*** PAGE TEXT

The Puerto Rican superman eh?
I say this thing on tv once about a talking car and I remember the car said "puerto ricans are lazy".
Oh wait..that was on Chapelle and it was a joke.

Guess all the other GM's saw that episode as well and let this kid fall into our lap!
Good times.


----------



## TucsonClip

Great vaule and upside at 52. This could be one of the best second rounds we have ever had. It sure beats Chalmers or Ewing...


----------



## The Yeti

TucsonClip said:


> It sure beats Chalmers or Ewing...


Come one, was Chalmers really that bad? He won ROY didnt he?

Oh wait, that was on my NBA live 05. My bad.


----------



## Weasel

http://msn.foxsports.com/nba/story/5740536



> If I were a betting man, I would put a small sum of money on the fact that in six years, Guillermo Diaz (L.A. Clippers, second round, 52nd overall pick) will be averaging more points in the NBA than J.J. Redick (Orlando, first round, 11th overall). Diaz is so fast, and such a good shooter/scorer, it's absolutely ludicrous that he stuck around so long in this draft.


----------



## yamaneko

> You have to be kidding me. SDSU top 5 ranking...hahahahah. You made me spit up my beer. Damn that was funny. I know SDSU made the tourney last year but they are not close to being a top 5 team . Maybe top 25 if Slaughter stayed but not 5.


Take a look at a lot of the top teams, and who they have coming back. yeah, part of it is homerism of course, but its not THAT far fetched. They would have at center the new JC transfer who was all american, (#2 juco player in the nation), at PF Mohamed abukar, former member of US U-18 team, and already on the draft radar for next year, Slaugher of course, then Kyle Spain at SG who as a freshman averaged almost a double double if i remember, then your PG is your third guy who would have been drafted, Brandon heath. Off the bench, you have this years starting PG, freshman richie williams, another former starter in matt thomas, 2 touted freshman from the last year who couldnt even crack that lineup, (hoerner, etc.), Missiouri highly touted transfer wesley stokes, one more transfer who sat out a year, plus 2 highly touted freshman, one from nevada, one from CA champion centenial high, i mean dang, this team is ridiculously deep. But without slaughter, i say top 25 at best.

******
*** DATA ENTRIES

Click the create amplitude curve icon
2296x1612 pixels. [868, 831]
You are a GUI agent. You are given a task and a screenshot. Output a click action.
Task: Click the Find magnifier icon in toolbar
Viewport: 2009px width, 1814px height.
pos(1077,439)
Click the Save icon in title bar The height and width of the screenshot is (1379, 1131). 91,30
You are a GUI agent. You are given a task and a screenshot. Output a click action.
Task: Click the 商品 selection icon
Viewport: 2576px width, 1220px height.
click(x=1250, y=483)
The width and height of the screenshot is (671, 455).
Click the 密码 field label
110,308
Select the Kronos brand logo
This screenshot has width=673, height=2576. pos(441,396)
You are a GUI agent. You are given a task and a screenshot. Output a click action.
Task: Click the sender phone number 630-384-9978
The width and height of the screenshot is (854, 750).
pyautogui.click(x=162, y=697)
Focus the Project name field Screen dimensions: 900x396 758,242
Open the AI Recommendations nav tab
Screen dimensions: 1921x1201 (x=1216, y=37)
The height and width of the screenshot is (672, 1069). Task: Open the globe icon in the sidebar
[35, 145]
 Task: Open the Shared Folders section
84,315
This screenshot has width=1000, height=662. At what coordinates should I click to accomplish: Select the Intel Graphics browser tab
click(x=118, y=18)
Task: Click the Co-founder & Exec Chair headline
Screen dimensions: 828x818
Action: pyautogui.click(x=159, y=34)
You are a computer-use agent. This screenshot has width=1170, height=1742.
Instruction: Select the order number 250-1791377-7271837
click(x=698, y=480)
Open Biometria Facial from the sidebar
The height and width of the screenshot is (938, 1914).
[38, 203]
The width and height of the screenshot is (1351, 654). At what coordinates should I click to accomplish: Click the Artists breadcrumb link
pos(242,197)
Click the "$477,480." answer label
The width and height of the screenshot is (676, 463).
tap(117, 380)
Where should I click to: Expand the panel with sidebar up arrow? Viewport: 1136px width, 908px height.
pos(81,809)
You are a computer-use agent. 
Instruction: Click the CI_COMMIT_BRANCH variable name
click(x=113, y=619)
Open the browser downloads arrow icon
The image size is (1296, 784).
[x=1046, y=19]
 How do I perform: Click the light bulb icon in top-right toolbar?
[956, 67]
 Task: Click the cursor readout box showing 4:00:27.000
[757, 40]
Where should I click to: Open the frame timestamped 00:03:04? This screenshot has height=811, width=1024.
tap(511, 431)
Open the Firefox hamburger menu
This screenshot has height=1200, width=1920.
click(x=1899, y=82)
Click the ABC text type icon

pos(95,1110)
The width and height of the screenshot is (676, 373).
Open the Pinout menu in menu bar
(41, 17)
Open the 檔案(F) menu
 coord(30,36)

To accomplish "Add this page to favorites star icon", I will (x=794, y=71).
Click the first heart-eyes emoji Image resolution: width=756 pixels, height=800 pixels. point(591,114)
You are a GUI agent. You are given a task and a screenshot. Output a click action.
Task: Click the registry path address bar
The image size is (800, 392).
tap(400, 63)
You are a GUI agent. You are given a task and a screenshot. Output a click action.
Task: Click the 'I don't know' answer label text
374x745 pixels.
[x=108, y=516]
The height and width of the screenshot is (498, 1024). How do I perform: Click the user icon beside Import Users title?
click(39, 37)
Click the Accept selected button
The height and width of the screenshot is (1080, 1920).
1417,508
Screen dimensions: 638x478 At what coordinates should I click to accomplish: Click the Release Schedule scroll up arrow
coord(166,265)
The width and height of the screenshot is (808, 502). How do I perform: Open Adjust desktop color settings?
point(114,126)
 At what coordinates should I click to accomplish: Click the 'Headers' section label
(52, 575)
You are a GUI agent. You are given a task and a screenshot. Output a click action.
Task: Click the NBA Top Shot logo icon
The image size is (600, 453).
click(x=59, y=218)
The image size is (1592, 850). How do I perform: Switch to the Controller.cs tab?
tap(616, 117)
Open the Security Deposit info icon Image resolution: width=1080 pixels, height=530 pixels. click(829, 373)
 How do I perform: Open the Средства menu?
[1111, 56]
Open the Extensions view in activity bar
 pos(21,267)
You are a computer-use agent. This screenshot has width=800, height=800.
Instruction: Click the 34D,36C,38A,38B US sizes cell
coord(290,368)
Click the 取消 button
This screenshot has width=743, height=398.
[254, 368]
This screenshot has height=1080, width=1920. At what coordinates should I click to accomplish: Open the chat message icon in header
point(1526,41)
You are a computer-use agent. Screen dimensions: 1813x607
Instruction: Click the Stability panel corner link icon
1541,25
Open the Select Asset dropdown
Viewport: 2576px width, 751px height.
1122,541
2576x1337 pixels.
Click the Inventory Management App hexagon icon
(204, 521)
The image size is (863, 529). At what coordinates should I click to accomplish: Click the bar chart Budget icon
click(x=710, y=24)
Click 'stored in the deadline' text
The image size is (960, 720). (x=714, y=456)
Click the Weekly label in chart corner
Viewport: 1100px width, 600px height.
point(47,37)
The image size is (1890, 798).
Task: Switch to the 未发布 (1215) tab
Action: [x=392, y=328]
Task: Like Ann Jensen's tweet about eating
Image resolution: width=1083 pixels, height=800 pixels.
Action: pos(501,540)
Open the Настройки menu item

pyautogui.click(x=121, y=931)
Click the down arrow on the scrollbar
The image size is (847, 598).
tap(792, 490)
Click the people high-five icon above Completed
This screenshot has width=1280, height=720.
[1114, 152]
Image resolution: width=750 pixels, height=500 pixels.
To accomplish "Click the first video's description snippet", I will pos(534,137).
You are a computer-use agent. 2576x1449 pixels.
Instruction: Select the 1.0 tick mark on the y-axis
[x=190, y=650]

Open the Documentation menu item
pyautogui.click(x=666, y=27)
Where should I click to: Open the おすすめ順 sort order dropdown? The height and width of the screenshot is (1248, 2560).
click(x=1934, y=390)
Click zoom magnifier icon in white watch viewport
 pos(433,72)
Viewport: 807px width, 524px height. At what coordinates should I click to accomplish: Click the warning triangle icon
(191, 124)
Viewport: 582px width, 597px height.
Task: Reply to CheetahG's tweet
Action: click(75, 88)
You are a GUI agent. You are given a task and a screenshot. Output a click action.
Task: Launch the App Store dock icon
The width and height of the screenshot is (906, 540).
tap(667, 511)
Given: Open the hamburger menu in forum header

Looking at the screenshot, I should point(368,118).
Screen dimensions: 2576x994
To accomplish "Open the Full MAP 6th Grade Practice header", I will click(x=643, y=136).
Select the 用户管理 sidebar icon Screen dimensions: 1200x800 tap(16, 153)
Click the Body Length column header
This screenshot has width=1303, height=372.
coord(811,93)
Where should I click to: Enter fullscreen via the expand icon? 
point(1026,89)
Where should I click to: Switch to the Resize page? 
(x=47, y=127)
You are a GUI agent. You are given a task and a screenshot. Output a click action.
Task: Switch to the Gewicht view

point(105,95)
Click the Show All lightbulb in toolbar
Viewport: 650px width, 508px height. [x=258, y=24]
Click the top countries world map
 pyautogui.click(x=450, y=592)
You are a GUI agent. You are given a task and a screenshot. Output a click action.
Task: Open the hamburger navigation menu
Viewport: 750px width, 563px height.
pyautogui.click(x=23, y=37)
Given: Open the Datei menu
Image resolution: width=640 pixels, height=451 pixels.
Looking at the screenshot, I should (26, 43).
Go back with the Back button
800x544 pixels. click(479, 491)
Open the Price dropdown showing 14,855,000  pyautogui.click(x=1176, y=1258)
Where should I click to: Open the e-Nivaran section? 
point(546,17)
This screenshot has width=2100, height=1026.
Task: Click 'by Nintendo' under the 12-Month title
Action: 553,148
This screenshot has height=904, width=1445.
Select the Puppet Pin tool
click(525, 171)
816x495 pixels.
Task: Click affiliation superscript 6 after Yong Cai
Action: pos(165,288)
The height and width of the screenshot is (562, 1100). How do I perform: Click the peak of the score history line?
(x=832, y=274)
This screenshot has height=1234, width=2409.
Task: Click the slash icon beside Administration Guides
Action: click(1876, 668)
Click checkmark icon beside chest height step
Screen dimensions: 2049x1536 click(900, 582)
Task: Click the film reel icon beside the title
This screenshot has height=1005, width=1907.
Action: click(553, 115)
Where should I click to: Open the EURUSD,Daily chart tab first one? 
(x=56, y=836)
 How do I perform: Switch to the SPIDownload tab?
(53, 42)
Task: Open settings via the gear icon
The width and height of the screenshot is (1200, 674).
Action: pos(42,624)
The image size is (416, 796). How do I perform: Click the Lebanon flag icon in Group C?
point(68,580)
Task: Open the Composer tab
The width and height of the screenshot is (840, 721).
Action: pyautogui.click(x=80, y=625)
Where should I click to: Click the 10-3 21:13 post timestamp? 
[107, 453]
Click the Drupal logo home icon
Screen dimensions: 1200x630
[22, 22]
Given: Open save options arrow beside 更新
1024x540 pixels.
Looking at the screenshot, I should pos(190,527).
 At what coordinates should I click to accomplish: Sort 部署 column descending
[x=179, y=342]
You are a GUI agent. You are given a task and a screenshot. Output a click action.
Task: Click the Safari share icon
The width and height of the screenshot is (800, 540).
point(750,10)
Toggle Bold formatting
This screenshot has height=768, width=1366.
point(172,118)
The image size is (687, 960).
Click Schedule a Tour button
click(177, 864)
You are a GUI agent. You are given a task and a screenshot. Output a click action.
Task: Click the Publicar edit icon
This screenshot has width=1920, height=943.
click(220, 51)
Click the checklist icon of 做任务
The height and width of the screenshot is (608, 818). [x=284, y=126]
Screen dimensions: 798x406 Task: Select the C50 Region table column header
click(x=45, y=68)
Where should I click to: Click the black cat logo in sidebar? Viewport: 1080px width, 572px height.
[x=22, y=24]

******

*TO DO*
**1)** List every username that appears as a post header in the basketball draft forum thread.
**2)** Write the next part of the basketball draft forum thread, continuing from its final post.

*ANSWERS PROVIDED*
**1)**
TucsonClip
The Yeti
Weasel
yamaneko

**2)**
----------



## yamaneko

Dang, why wasnt he at the combines so we could see his vertical, athleticism, etc..


----------



## Weasel

http://www.latimes.com/sports/baske...539.story?coll=la-headlines-sports-nba-clippe



> A native of Puerto Rico…. Started all 34 games for the Hurricanes…. "At the 52nd pick we were surprised," said Clippers Coach Mike Dunleavy. "A lot of people talked about him being picked at the end of the first round."


----------



## yamaneko

I heard if farmar wasnt there, the lakers would have taken him. 

I say screw europe, this guy would be a star over there and never come to the clippers. Lets just make him our 15th guy and have a rotation depending on need for the anaheim NBDL team with singleton, korolev, ndong, ewing, Davis, and Diaz all having stints down there at different times.


----------



## U Reach I Teach

Not only did I go to the U, I've played with Diaz...

If he got drafted, why didn't Robert Hite?

I wouldn't expect him to make the roster, he's another undersized SG that the Clips are going to posture as a 1.

The guy worked out for a million teams and goes 52 in the draft, I think that says plenty about his prospects in the NBA.

In a decent draft, he easily goes undrafted.


----------



## Weasel

http://probasketballnews.com/blogamico_0628.html



> Outstanding pick, as Diaz was projected as a first-rounder in most
> mock drafts. And he would've been a first-rounder if the Knicks weren't
> taking guys like Renaldo Balkman at No. 20.
> 
> Anyway, Diaz is a heck of a volleyball player in the event an NBA career
> doesn't pan out. And our boy Chad Ford says Miami may try to "pry Diaz
> away" from the Clippers.


----------



## yamaneko

Did he play volleyball at miami? If not, why did he quit? He reminds me of chase budinger, the highest rated volleyball player in the world under the age of 20. He just graduated from High school and is giving up volleyball for now to play for lute olsen in arizona (no volleyball program there). Like diaz, he has ridiculous ups.


----------



## clips_r_teh_wieners

bad news guys. boy this is some quick speculation.



> With the No. 52 pick, the Clippers selected guard Guillermo Diaz from Miami.
> 
> Because of the Clippers' roster, Diaz, a native of Puerto Rico, might not make the team next season, though the Clippers would retain his draft rights if he played in Europe.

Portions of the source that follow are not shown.